Le grand théologien Thomas d'Aquin considérait l'habitude comme une composante vitale de la vie spirituelle. Selon son Somme théologique (1265-1274), habitus impliquait un choix rationnel et conduisait le vrai croyant à un sentiment de liberté fidèle. En revanche, Thomas d'Aquin utilisait consommé pour faire référence aux habitudes que nous acquérons qui inhibent cette liberté: les routines quotidiennes irréligieuses qui ne s'engagent pas activement avec la foi. Consuétude signifie simple association et régularité, alors que habitus transmet une attention et une conscience sincères de Dieu. Consuétude C'est également là que nous dérivons les termes « coutume » et « costume » - une lignée qui suggère que les médiévaux considéraient l'habitude comme s'étendant au-delà des individus.

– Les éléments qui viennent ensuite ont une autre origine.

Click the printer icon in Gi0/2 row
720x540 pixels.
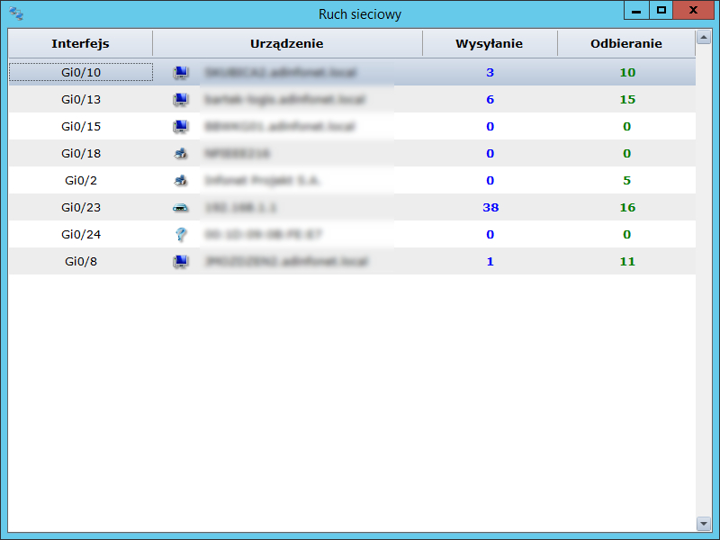[180, 180]
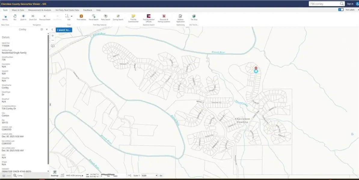
Task: Collapse the side panel with chevron arrow
Action: (52, 30)
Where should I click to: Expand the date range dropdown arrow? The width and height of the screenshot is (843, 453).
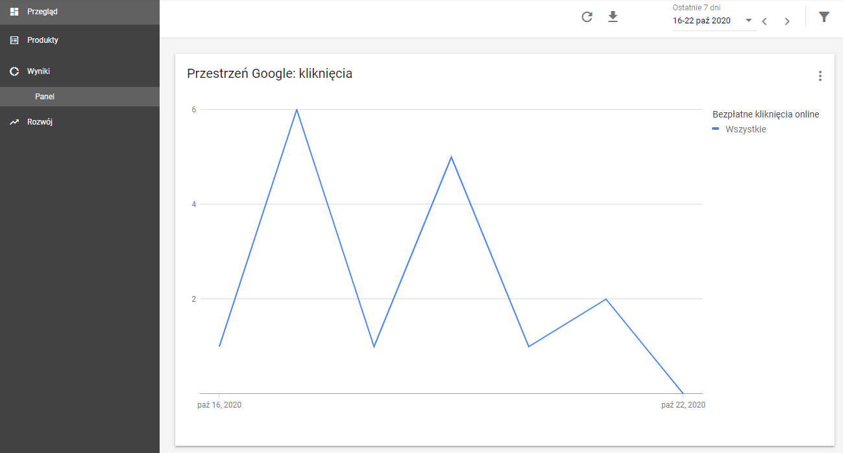click(747, 21)
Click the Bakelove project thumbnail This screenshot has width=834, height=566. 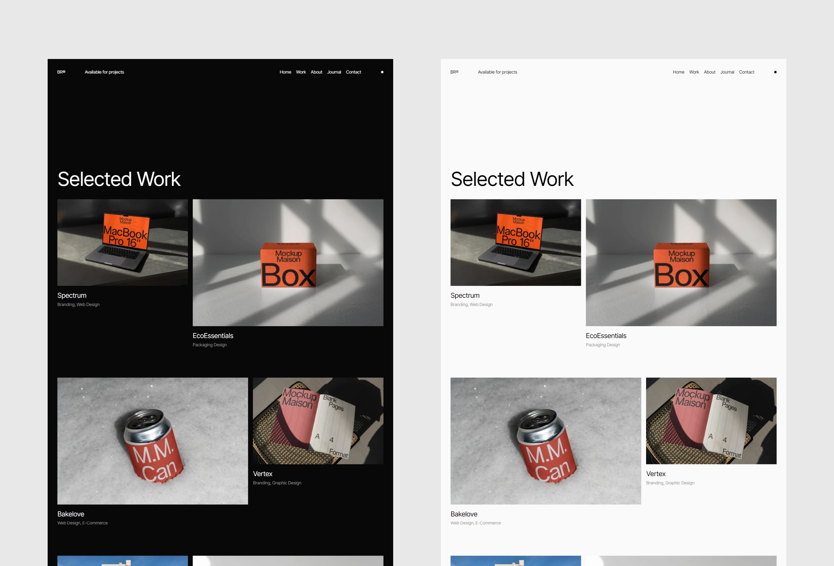click(x=152, y=440)
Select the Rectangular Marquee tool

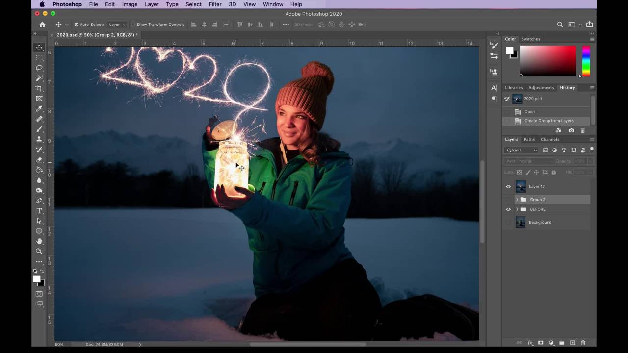[x=39, y=58]
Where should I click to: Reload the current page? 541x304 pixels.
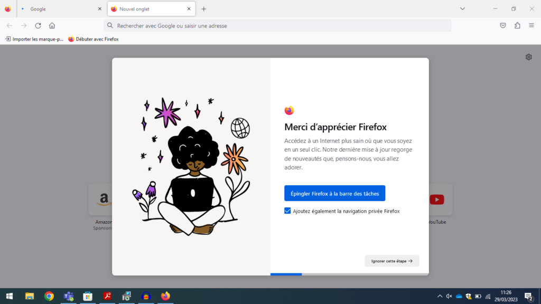click(38, 25)
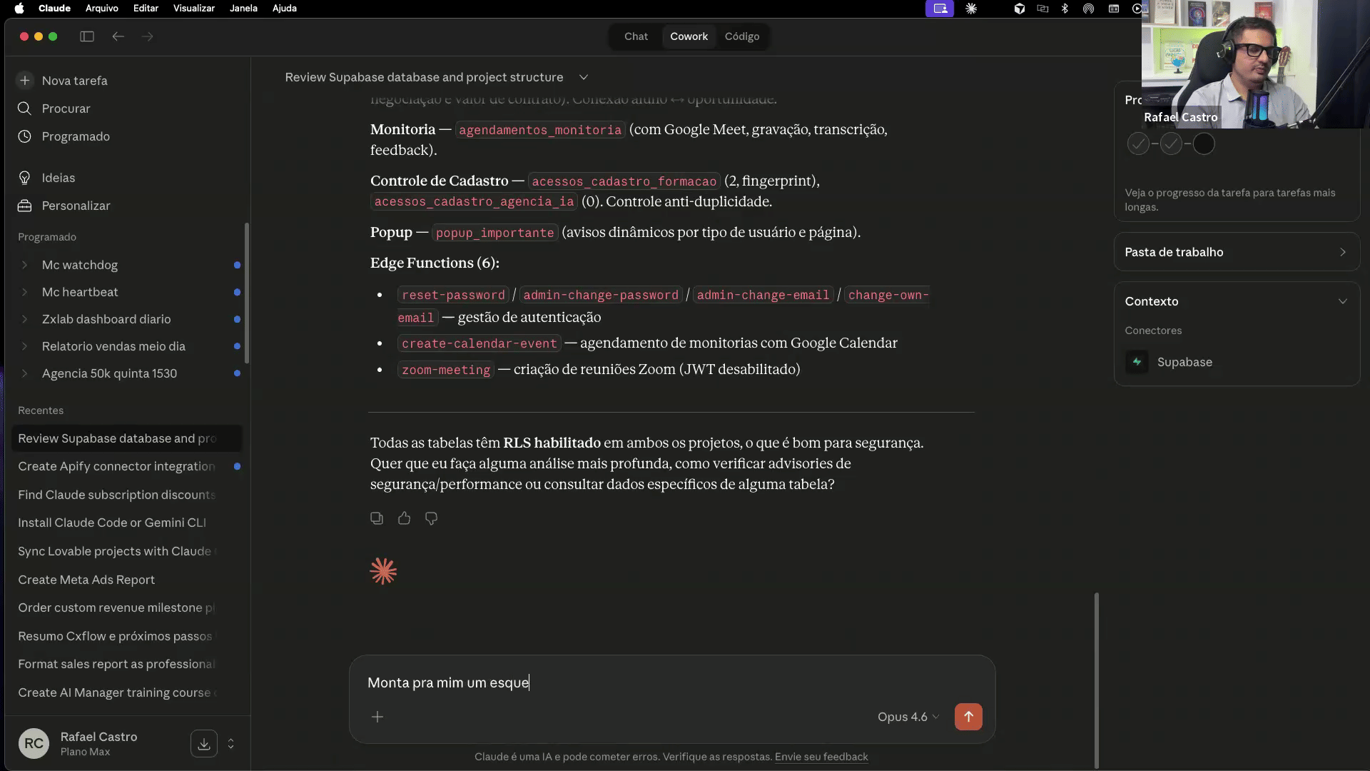Click the download icon next to Rafael Castro
The image size is (1370, 771).
click(204, 744)
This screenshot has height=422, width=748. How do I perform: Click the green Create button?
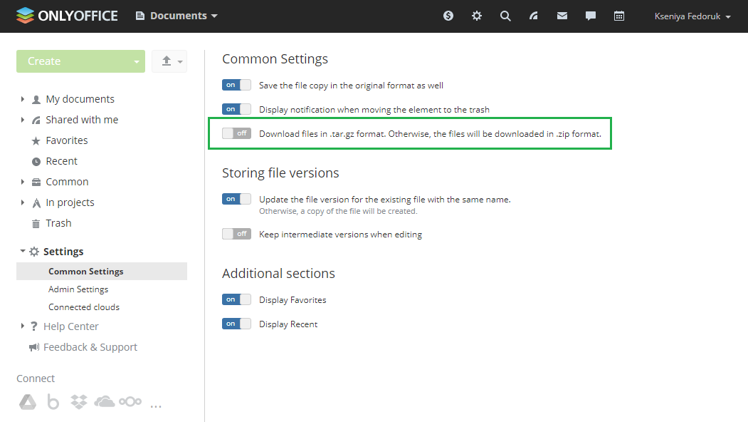(80, 61)
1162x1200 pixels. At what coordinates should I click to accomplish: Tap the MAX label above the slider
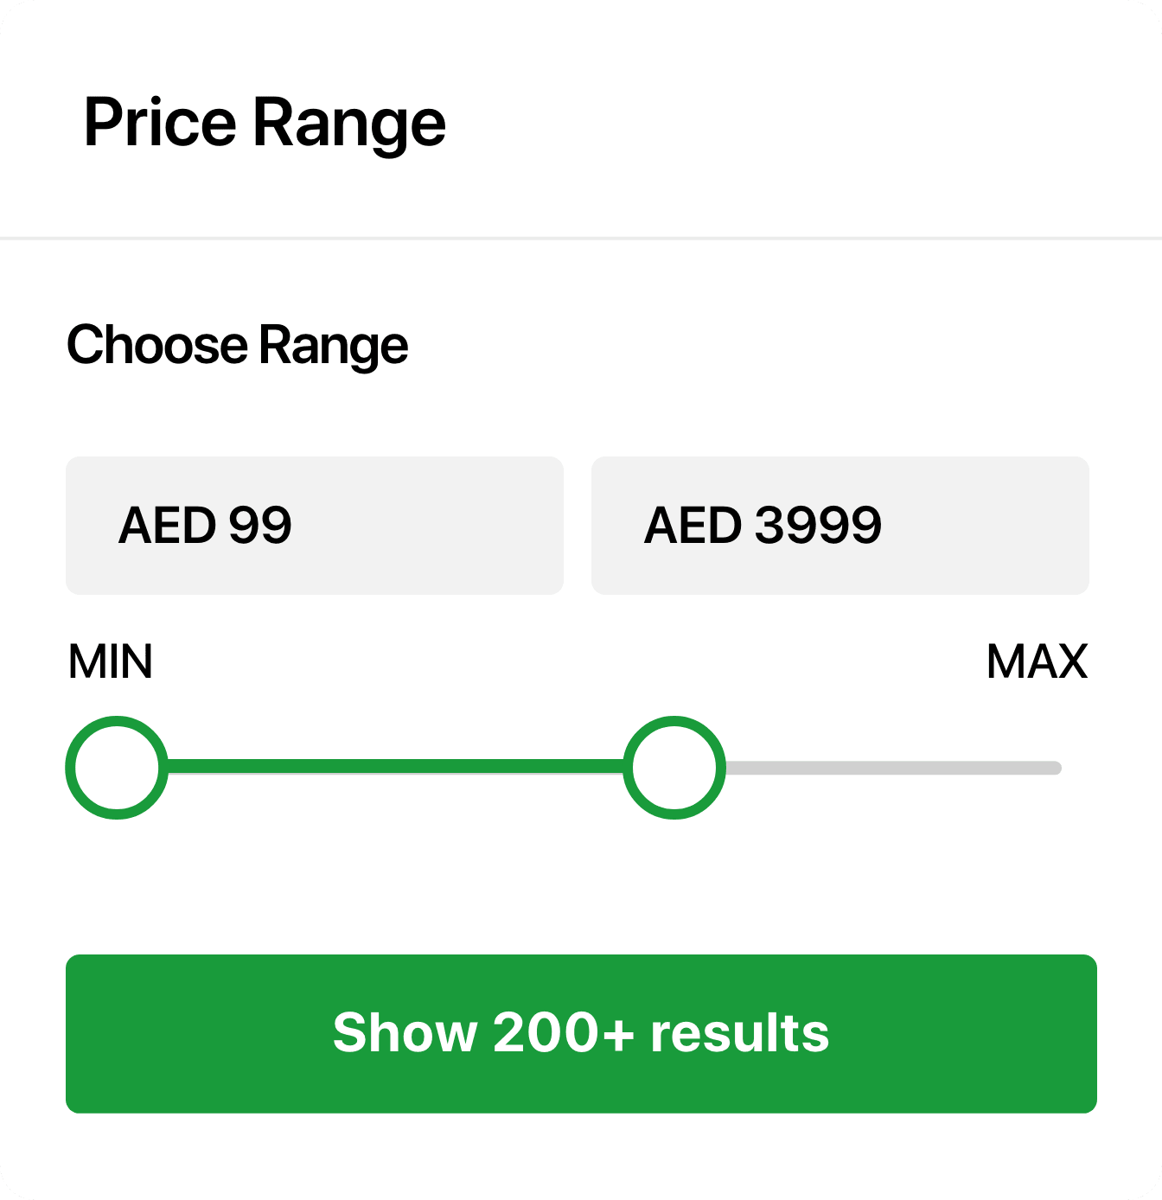[x=1037, y=662]
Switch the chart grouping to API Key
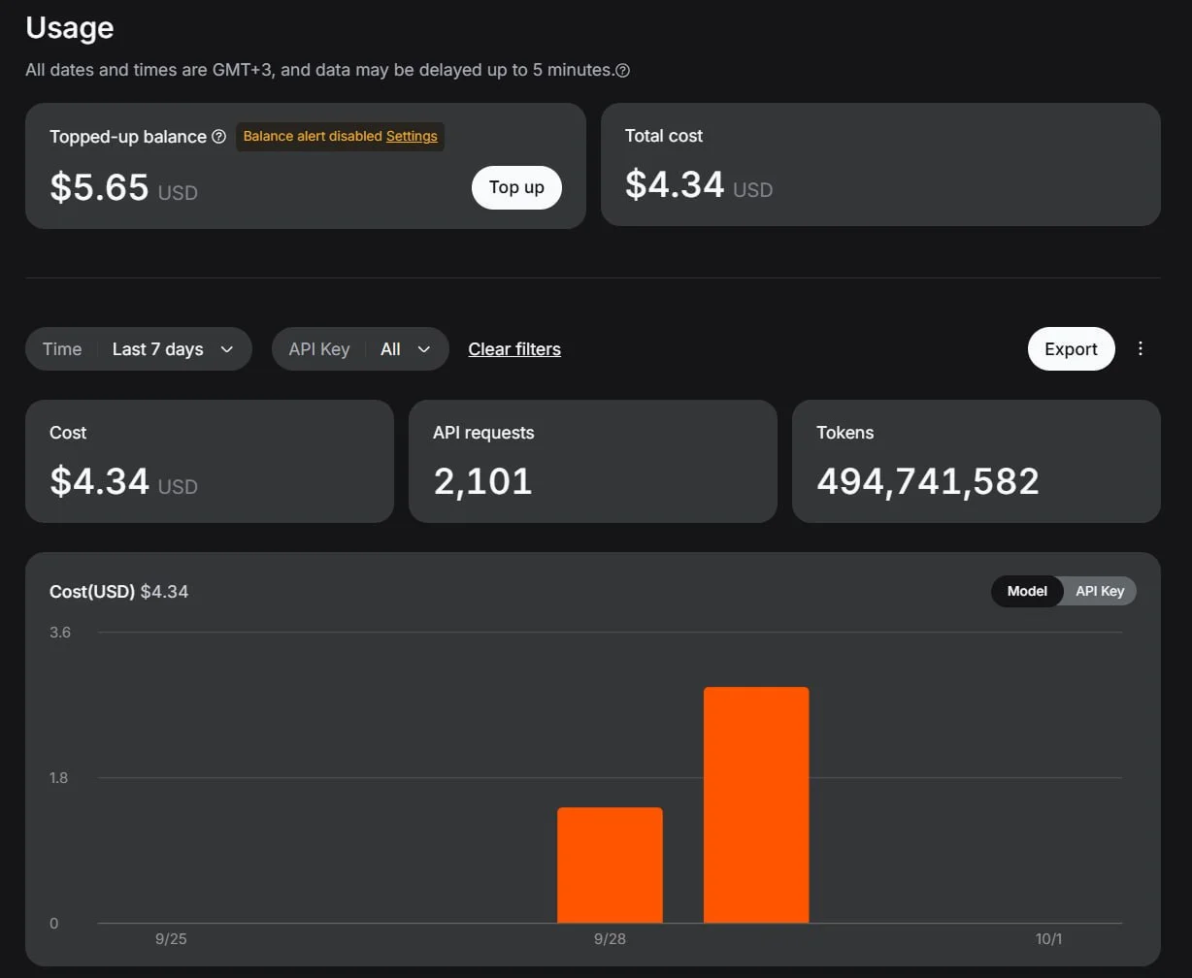The width and height of the screenshot is (1192, 978). 1100,591
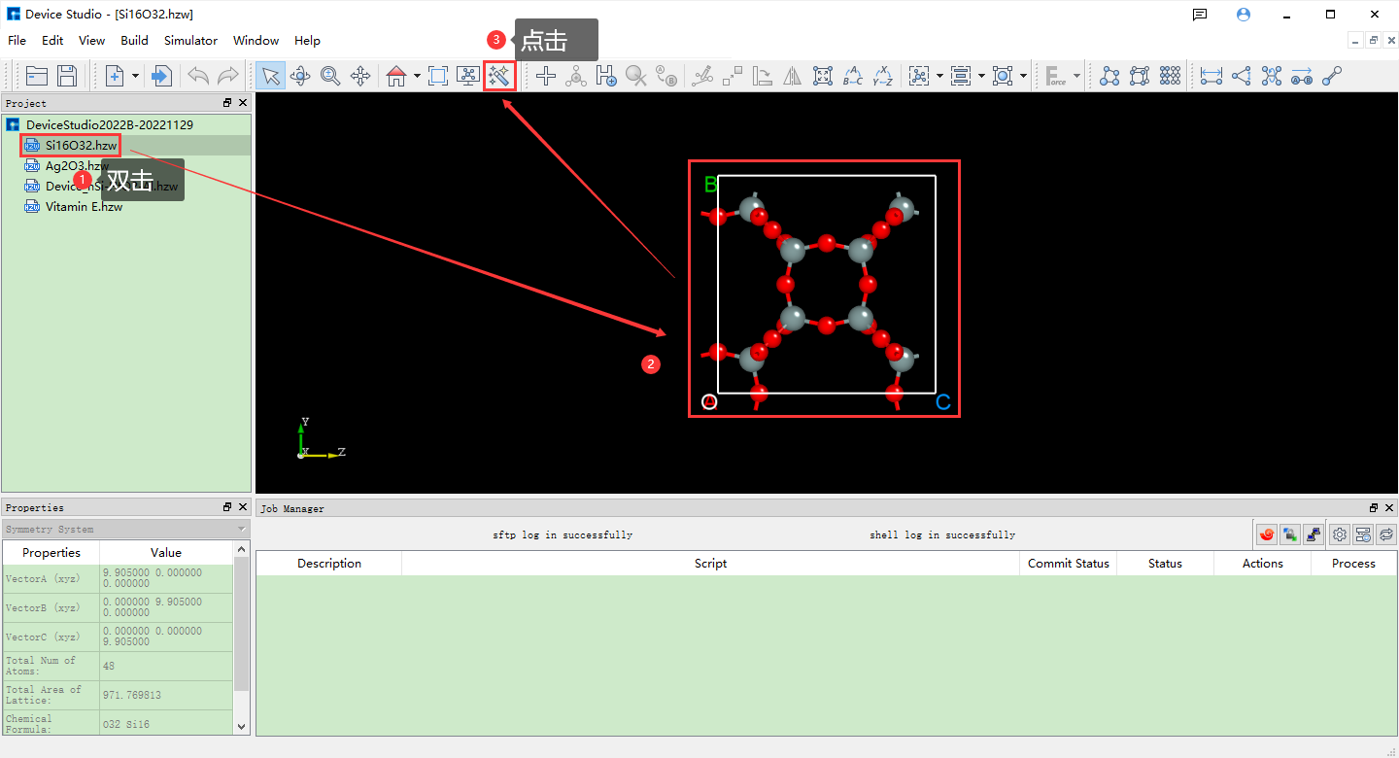Open the add atom tool

545,75
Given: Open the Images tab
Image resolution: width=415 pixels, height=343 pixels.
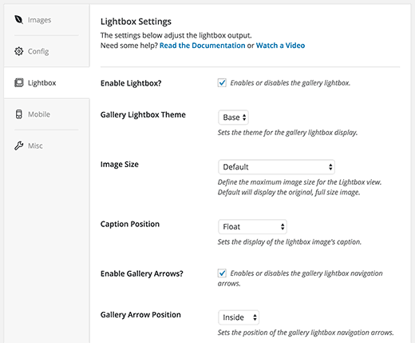Looking at the screenshot, I should 39,20.
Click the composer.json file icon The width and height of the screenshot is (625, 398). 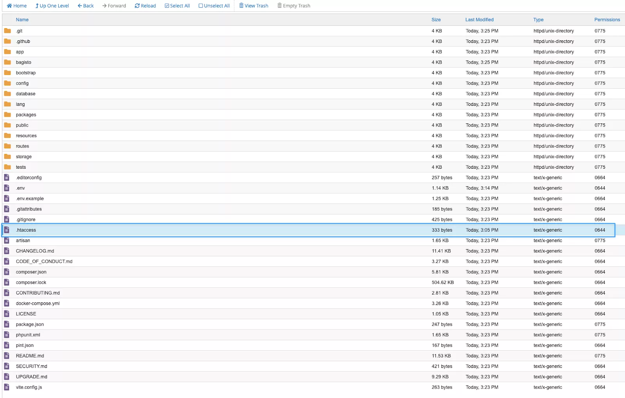click(x=7, y=272)
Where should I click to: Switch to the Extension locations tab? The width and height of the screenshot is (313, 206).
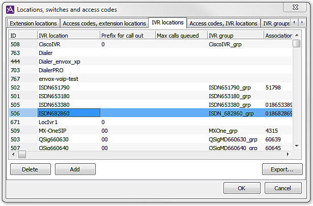[x=34, y=23]
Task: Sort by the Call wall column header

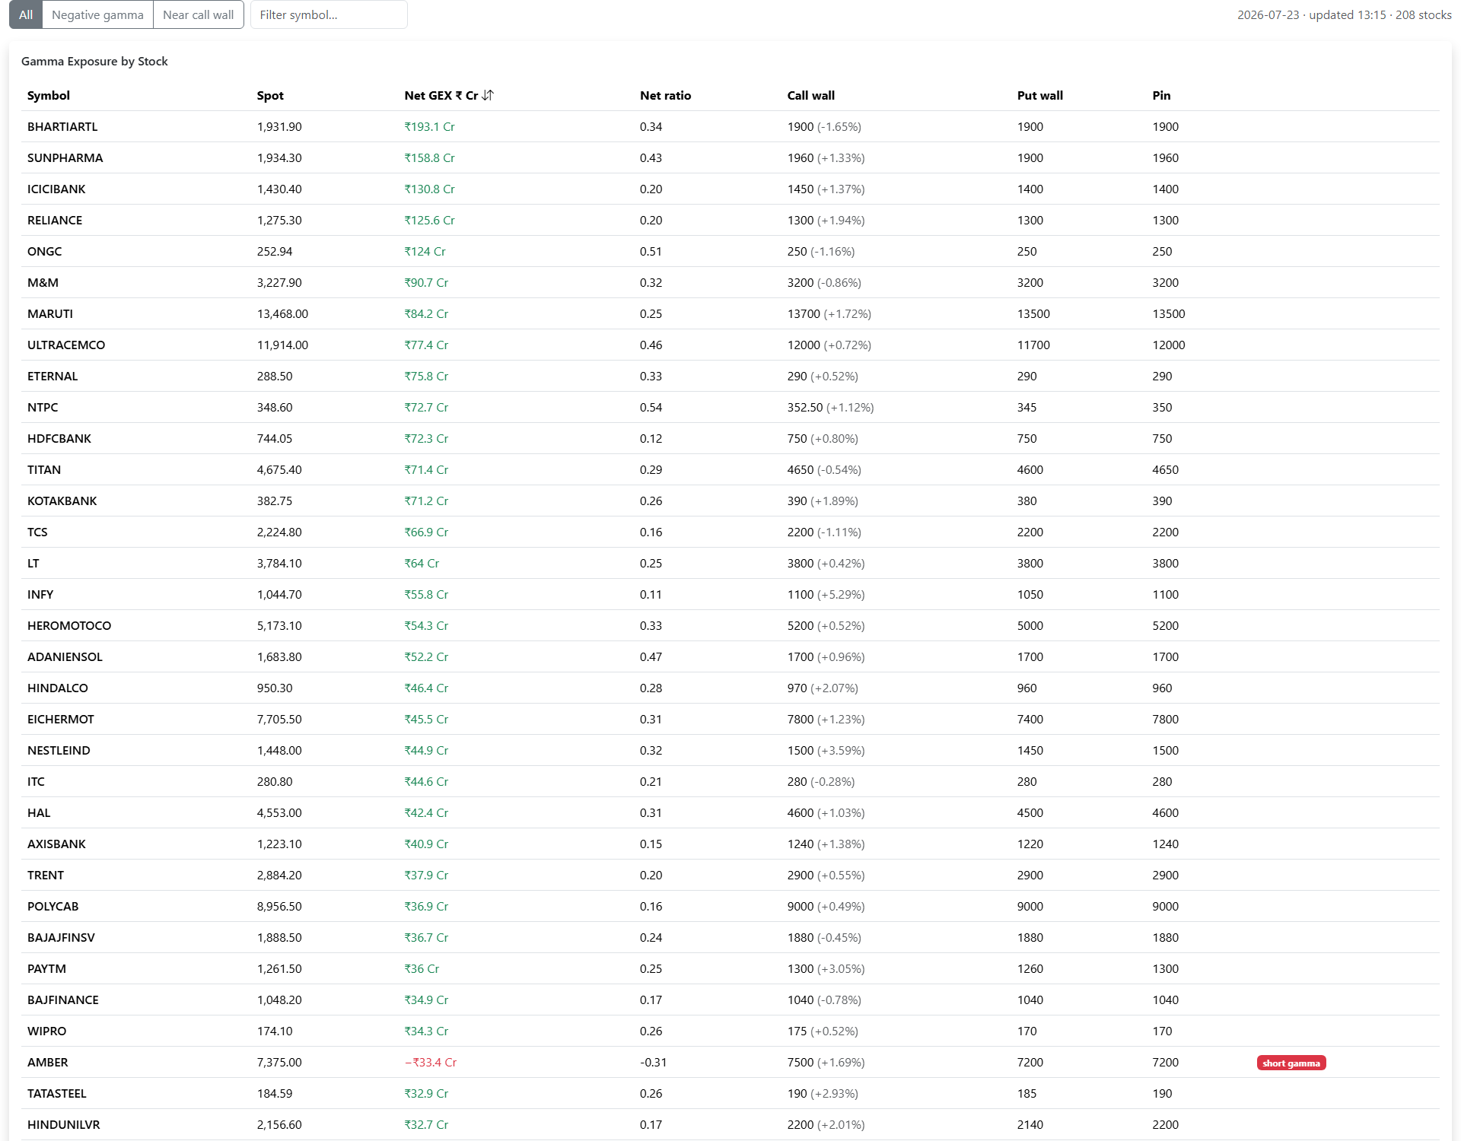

Pour le philosophe des Lumières David Hume, ces interprétations anciennes et médiévales de l'habitude étaient beaucoup trop restrictives. Hume a conçu l'habitude à travers ce qu'elle nous donne et nous permet de faire en tant qu'êtres humains. Il est arrivé à la conclusion que l'habitude est le «ciment de l'univers», dont toutes les «opérations de l'esprit… dépendent». Par exemple, nous pourrions lancer une balle en l'air et la regarder monter et descendre sur Terre. Par habitude, nous en venons à associer ces actions et perceptions – le mouvement de notre membre, la trajectoire de la balle – d'une manière qui nous permet finalement de saisir la relation de cause à effet. La causalité, pour Hume, n'est guère plus qu'une association habituelle. De même, la langue, la musique, les relations - toutes les compétences que nous utilisons pour transformer les expériences en quelque chose d'utile sont construites à partir d'habitudes, croyait-il. Les habitudes sont donc des instruments cruciaux qui nous permettent de naviguer dans le monde et de comprendre les principes selon lesquels il fonctionne. Pour Hume, l'habitude n'est rien de moins que le "grand guide de la vie humaine".
Il est clair que nous devons voir les habitudes comme plus que de simples routines, tendances et tiques. Ils englobent nos identités et notre éthique; ils nous enseignent comment pratiquer nos religions; si l'on en croit Hume, ils ne font rien de moins que de lier le monde. Voir les habitudes de cette manière à la fois nouvelle et ancienne nécessite une certaine volte-face conceptuelle et historique, mais ce demi-tour offre bien plus qu'une auto-assistance superficielle. Cela devrait nous montrer que les choses que nous faisons chaque jour ne sont pas seulement des routines à pirater, mais des fenêtres à travers lesquelles nous pouvons entrevoir qui nous sommes vraiment.
Écrit par Solmu Anttila, doctorante en philosophie à la Vrije Universiteit Amsterdam, travaille actuellement sur la théorie politique de la connaissance et de l'information.